Pourtant, la STEG investit dans les turbines à gaz

Au moment où l’Europe amorce sa transition énergétique en réduisant sa dépendance et en remplaçant ses centrales à combustibles fossiles par des parcs solaires et éoliens, la Tunisie fait le chemin inverse : les autorités s’entêtent à investir dans les turbines à gaz, peu importe si le pays importe 45% du gaz qu’il consomme. En mai dernier, le gouvernement a même été contraint d’emprunter 160 millions de dollars auprès de la Banque islamique de développement (BID) pour financer l’approvisionnement en gaz naturel de la Société Tunisienne de l’Electricité et du Gaz (STEG).

Bien que la Tunisie dispose de conditions d’ensoleillement optimales (entre 3000 à 3500 heures par an), la capacité installée en photovoltaïque n’a pas dépassé les 5 Méga Watts (MW) en 2014. A ce jour, la contribution des énergies recouvrables (éolienne et solaire) dans la production d’électricité ne dépasse pas 3%. Les objectifs du Plan Solaire Tunisien (PST) sont demeurés chimériques, ils prévoyaient l’installation de 1 GW d’énergies renouvelables (dont 650 MW de solaire) en 2016 et de 4,6 GW à l’horizon 2030.
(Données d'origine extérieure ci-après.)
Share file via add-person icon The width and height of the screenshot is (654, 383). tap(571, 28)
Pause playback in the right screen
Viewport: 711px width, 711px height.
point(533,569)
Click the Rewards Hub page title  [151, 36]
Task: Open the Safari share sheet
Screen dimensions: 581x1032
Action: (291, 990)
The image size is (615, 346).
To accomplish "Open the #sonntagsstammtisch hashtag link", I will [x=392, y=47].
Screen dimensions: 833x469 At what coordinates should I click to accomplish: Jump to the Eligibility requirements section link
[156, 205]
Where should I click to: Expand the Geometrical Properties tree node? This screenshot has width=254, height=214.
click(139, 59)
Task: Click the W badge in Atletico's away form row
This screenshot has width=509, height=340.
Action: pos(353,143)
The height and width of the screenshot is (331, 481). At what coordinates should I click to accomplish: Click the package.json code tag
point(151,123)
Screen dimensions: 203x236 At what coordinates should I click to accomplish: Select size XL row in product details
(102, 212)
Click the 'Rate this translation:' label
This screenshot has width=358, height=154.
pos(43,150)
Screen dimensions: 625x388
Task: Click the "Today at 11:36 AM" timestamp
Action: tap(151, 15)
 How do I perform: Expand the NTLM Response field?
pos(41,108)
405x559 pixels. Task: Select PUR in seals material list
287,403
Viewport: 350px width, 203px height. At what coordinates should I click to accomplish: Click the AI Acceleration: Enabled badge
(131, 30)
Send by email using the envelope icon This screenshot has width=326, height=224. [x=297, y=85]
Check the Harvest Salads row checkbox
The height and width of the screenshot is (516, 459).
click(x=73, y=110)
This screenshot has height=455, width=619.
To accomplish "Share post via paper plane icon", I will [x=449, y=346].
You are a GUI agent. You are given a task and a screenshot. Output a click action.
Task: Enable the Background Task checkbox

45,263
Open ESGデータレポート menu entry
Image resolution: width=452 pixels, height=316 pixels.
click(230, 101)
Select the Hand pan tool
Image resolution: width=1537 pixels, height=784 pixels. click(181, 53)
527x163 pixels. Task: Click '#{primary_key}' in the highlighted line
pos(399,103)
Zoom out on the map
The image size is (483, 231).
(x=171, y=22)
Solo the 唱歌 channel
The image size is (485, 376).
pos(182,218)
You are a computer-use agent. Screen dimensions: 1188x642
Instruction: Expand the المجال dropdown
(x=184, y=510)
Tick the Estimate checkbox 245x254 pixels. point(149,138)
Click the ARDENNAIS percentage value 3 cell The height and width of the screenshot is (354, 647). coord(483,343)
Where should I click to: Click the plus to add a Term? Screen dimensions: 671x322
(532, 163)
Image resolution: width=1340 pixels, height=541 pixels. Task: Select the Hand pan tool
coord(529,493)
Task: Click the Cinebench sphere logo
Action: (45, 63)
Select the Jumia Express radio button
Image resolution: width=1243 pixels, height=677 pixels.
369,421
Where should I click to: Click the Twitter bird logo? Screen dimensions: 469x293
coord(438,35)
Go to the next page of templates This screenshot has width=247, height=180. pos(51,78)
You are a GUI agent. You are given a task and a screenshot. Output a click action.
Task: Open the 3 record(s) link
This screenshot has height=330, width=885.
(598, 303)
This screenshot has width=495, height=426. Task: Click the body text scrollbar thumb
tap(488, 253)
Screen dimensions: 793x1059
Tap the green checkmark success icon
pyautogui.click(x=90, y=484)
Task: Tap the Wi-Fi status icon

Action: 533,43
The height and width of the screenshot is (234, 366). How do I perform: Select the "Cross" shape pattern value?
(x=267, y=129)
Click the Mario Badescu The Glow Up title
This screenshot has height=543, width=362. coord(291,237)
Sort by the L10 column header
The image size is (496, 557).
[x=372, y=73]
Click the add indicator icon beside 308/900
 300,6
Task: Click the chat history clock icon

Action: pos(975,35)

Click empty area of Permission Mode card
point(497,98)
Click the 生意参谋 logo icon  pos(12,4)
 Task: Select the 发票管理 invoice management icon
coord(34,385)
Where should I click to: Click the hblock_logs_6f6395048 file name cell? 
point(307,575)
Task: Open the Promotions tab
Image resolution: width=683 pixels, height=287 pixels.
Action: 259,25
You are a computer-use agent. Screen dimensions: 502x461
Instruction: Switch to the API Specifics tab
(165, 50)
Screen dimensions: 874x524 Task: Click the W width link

Au vu du potentiel solaire du pays et des objectifs annoncés, l’absence jusqu’aujourd’hui du moindre chantier de centrale solaire tunisienne demeure énigmatique. Elle incite à questionner l’influence du lobby de l’industrie pétrolière auprès du pouvoir politique. Il y a de claires entraves pour le développement de l’énergie solaire, pendant que les autorités tunisiennes se perdent dans les solutions polluantes comme le gaz de schiste. « Je ne pense pas que les énergies renouvelables puissent pour l’instant nous être d’une grande aide », c’est ce qu’a récemment déclaré Moncef Harrabi, PDG de la STEG. Entretemps, TuNur prévoit d’alimenter plus de 5 millions de foyers européens grâce à l’énergie solaire tunisienne.